The listing below contains a span that opens with the line containing "Given: Click the 100 Hz frequency axis label" and closes with the line containing "Viewport: 1024px width, 768px height.". Return that span exactly.

*** RECORDS FOR THIS TASK Section Begins ***

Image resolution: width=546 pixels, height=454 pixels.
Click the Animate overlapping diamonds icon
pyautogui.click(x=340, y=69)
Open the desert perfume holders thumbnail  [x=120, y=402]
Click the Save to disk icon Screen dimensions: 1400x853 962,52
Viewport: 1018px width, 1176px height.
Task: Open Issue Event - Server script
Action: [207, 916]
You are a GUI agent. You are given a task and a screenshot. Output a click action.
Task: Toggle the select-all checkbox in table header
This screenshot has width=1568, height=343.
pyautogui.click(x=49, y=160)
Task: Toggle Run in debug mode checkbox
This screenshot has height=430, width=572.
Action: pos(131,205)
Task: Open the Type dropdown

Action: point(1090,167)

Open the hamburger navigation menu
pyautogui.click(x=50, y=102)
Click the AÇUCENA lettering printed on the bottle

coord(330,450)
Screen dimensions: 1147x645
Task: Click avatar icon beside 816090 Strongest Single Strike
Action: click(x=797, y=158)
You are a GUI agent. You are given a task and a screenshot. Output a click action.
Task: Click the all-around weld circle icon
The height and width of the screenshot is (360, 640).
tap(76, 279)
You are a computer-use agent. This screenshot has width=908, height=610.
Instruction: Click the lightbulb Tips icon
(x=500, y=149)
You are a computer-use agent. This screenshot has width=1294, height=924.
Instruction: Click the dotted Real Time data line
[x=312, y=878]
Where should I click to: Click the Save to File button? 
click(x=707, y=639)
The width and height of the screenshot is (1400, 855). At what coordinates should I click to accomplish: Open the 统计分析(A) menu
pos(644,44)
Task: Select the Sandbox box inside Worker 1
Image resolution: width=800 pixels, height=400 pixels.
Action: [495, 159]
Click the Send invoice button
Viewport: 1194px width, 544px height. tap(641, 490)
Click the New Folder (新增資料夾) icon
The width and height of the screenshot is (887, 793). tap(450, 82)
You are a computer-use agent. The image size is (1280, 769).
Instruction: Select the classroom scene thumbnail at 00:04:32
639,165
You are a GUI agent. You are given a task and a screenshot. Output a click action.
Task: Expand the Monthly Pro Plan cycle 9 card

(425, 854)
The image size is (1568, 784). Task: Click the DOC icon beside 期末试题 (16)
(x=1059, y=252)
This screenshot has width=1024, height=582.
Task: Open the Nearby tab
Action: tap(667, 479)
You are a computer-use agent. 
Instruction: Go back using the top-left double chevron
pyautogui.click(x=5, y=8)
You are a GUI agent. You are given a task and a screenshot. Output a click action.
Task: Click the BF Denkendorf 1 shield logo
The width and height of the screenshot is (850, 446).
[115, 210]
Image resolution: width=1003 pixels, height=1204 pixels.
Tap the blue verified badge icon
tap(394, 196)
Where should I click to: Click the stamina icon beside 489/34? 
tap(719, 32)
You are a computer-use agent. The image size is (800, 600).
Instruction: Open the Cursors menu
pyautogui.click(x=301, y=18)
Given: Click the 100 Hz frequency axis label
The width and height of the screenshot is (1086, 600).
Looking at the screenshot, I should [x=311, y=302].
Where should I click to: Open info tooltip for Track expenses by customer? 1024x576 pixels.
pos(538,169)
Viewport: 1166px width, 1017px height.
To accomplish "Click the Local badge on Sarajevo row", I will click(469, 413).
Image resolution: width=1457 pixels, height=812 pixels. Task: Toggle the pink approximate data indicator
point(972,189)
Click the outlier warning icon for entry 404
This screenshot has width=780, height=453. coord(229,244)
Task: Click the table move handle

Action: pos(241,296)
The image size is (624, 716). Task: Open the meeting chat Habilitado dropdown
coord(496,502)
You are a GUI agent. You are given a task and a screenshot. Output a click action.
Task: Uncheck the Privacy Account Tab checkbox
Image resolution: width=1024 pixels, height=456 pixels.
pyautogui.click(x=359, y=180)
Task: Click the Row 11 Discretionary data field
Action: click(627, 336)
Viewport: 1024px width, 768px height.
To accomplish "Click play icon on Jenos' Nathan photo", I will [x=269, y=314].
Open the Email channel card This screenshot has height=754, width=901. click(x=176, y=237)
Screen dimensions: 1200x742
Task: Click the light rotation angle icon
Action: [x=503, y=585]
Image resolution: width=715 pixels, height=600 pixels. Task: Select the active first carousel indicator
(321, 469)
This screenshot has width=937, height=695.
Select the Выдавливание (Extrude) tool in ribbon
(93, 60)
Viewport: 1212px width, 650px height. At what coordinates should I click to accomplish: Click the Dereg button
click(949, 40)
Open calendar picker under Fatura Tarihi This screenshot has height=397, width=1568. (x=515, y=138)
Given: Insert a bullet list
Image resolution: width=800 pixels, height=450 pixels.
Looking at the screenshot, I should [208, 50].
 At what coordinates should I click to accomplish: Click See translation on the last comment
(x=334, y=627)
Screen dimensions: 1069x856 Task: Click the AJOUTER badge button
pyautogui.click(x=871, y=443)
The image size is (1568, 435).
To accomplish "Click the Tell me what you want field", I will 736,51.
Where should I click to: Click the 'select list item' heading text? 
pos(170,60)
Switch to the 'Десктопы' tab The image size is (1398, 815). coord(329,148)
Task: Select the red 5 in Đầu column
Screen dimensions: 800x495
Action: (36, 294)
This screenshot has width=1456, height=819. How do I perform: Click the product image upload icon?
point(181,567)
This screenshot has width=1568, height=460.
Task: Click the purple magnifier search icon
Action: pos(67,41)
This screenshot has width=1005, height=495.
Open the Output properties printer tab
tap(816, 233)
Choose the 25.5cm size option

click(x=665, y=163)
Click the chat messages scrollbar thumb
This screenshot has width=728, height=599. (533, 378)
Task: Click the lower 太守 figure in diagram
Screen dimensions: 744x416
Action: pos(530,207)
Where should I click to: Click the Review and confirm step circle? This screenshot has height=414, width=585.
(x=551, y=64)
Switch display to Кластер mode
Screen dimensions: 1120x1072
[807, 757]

*** RECORDS FOR THIS TASK Section Ends ***

— ANSWER TO THIS TASK —
Given: Click the 100 Hz frequency axis label
The width and height of the screenshot is (1086, 600).
Looking at the screenshot, I should [x=311, y=302].
Where should I click to: Open info tooltip for Track expenses by customer? 1024x576 pixels.
pos(538,169)
Viewport: 1166px width, 1017px height.
To accomplish "Click the Local badge on Sarajevo row", I will click(469, 413).
Image resolution: width=1457 pixels, height=812 pixels. Task: Toggle the pink approximate data indicator
point(972,189)
Click the outlier warning icon for entry 404
This screenshot has width=780, height=453. coord(229,244)
Task: Click the table move handle

Action: pos(241,296)
The image size is (624, 716). Task: Open the meeting chat Habilitado dropdown
coord(496,502)
You are a GUI agent. You are given a task and a screenshot. Output a click action.
Task: Uncheck the Privacy Account Tab checkbox
Image resolution: width=1024 pixels, height=456 pixels.
pyautogui.click(x=359, y=180)
Task: Click the Row 11 Discretionary data field
Action: click(627, 336)
Viewport: 1024px width, 768px height.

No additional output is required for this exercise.